··· Records ···
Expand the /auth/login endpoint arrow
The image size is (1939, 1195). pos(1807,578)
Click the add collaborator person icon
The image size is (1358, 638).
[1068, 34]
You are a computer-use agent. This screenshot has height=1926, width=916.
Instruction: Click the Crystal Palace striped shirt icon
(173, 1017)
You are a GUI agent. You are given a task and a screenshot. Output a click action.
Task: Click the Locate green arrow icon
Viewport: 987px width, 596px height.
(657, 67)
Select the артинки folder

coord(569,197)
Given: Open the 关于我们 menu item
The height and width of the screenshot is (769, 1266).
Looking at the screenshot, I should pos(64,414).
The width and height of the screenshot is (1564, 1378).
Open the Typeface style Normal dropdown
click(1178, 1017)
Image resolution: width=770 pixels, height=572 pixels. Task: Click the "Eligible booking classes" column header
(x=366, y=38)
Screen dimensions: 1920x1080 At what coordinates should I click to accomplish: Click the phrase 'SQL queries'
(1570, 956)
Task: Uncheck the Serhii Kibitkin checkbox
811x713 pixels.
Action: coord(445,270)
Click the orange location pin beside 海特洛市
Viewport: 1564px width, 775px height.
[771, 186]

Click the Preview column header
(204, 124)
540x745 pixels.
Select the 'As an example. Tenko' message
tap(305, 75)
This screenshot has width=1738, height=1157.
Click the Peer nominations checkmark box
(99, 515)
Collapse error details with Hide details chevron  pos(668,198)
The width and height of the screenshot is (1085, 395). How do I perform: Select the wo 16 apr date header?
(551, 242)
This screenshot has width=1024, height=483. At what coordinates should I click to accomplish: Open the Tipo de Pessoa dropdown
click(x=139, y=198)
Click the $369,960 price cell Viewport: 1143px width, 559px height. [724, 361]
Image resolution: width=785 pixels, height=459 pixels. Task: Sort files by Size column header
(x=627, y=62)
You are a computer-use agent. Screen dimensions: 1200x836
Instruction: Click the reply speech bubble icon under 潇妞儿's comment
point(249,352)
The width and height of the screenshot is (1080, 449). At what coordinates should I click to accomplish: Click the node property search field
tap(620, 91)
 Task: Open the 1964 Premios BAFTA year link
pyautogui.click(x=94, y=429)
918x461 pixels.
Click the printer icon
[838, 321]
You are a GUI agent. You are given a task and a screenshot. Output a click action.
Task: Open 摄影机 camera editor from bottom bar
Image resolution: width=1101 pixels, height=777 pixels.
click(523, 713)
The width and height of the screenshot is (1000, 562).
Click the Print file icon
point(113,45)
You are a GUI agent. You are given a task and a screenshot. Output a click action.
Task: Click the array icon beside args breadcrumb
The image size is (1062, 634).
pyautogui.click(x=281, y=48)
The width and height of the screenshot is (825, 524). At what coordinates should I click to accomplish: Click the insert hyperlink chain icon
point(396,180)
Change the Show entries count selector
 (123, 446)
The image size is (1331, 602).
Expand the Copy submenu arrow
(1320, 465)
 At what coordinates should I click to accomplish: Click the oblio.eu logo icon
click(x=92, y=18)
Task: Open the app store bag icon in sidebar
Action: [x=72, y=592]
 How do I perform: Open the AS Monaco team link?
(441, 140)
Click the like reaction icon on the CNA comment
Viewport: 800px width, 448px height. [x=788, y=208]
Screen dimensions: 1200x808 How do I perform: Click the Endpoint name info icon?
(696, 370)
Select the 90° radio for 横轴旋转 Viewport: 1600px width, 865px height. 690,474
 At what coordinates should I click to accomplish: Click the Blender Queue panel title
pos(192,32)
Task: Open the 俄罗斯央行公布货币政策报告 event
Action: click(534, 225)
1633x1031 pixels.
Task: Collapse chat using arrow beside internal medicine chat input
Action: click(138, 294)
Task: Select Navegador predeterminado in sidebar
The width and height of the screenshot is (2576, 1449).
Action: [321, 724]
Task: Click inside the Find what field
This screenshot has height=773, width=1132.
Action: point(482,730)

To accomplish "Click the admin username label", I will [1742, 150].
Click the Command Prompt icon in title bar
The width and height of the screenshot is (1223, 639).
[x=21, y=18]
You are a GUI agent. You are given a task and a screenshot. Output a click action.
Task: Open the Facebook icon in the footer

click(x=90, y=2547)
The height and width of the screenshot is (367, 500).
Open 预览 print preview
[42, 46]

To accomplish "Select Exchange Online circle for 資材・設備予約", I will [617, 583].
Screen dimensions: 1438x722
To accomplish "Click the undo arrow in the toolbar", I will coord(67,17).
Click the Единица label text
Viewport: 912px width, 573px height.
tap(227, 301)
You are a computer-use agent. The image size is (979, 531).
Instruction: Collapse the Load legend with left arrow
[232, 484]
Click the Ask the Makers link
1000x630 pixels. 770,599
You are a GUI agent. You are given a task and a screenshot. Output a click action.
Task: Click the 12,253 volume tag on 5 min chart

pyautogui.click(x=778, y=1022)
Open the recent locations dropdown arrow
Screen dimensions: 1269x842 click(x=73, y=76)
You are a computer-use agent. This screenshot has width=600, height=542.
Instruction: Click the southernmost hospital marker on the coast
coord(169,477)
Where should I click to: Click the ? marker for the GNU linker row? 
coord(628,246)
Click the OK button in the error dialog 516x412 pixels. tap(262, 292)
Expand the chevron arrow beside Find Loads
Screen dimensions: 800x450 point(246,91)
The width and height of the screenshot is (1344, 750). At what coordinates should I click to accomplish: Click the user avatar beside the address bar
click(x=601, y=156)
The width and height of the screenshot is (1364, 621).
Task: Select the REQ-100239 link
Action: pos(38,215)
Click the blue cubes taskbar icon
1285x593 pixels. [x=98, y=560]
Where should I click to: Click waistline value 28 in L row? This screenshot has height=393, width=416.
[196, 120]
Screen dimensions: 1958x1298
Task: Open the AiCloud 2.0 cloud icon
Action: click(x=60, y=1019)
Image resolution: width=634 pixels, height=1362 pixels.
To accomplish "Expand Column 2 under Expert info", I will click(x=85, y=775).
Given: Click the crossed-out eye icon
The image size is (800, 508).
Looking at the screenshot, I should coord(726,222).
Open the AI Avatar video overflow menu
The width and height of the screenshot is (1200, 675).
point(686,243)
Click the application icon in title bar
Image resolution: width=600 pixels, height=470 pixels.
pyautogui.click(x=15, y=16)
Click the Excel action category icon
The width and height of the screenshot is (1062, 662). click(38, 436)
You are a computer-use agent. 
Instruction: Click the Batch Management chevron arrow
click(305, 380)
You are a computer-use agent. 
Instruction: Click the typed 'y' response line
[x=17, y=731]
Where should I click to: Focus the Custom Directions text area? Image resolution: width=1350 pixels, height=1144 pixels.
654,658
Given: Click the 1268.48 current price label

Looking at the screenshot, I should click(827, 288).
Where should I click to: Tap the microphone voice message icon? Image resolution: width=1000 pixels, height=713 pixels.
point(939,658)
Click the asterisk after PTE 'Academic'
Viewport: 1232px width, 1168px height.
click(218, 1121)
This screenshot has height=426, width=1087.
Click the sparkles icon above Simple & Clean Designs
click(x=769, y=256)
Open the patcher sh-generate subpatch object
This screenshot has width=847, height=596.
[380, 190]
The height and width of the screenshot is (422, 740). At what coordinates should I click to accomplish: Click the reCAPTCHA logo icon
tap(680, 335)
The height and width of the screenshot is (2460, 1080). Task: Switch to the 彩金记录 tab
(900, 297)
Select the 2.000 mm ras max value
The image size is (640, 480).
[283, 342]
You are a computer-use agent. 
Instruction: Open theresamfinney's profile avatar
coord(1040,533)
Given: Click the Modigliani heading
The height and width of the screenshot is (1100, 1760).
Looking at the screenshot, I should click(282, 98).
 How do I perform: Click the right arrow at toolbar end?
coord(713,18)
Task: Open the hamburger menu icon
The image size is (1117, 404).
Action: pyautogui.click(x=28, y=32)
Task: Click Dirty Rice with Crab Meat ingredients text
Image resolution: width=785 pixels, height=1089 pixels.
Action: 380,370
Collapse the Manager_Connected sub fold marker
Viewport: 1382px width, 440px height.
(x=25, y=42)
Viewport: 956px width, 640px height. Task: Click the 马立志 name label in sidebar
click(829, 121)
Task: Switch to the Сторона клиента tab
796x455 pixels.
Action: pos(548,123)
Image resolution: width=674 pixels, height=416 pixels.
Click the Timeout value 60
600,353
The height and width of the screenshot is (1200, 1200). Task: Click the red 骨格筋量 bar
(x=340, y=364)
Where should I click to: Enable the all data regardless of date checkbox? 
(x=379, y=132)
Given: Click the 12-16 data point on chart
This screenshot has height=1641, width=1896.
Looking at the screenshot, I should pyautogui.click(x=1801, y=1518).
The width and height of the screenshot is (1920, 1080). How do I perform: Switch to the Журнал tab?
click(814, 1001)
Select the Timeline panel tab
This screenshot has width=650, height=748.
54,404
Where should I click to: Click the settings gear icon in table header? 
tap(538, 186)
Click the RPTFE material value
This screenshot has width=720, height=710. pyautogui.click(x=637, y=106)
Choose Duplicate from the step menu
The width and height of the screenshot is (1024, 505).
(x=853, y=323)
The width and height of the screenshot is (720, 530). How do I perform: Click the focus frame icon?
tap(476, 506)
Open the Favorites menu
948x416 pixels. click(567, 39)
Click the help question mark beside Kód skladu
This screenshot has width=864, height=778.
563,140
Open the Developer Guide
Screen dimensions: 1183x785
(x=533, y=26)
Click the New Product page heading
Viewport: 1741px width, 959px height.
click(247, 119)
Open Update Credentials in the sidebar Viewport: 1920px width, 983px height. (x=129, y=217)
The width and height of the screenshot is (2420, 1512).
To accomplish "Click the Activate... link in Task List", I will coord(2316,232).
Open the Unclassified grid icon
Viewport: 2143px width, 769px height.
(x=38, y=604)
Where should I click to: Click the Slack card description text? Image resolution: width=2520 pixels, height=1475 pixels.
···
Task directions:
Change "Print file" to "Print document" in the rows running from the line with "The width and height of the screenshot is (1000, 562)." up to and including the line with "click(x=90, y=2547)". Return only those lines, with everything else left unchanged.

Completed task:
The width and height of the screenshot is (1000, 562).
Click the Print document icon
point(113,45)
You are a GUI agent. You are given a task and a screenshot. Output a click action.
Task: Click the array icon beside args breadcrumb
The image size is (1062, 634).
pyautogui.click(x=281, y=48)
The width and height of the screenshot is (825, 524). At what coordinates should I click to accomplish: Click the insert hyperlink chain icon
point(396,180)
Change the Show entries count selector
 (123, 446)
The image size is (1331, 602).
Expand the Copy submenu arrow
(1320, 465)
 At what coordinates should I click to accomplish: Click the oblio.eu logo icon
click(x=92, y=18)
Task: Open the app store bag icon in sidebar
Action: [x=72, y=592]
 How do I perform: Open the AS Monaco team link?
(441, 140)
Click the like reaction icon on the CNA comment
Viewport: 800px width, 448px height. [x=788, y=208]
Screen dimensions: 1200x808 How do I perform: Click the Endpoint name info icon?
(696, 370)
Select the 90° radio for 横轴旋转 Viewport: 1600px width, 865px height. 690,474
 At what coordinates should I click to accomplish: Click the Blender Queue panel title
pos(192,32)
Task: Open the 俄罗斯央行公布货币政策报告 event
Action: click(534, 225)
1633x1031 pixels.
Task: Collapse chat using arrow beside internal medicine chat input
Action: click(138, 294)
Task: Select Navegador predeterminado in sidebar
The width and height of the screenshot is (2576, 1449).
Action: [321, 724]
Task: Click inside the Find what field
This screenshot has height=773, width=1132.
Action: point(482,730)

To accomplish "Click the admin username label", I will [1742, 150].
Click the Command Prompt icon in title bar
The width and height of the screenshot is (1223, 639).
[x=21, y=18]
You are a GUI agent. You are given a task and a screenshot. Output a click action.
Task: Open the Facebook icon in the footer

click(x=90, y=2547)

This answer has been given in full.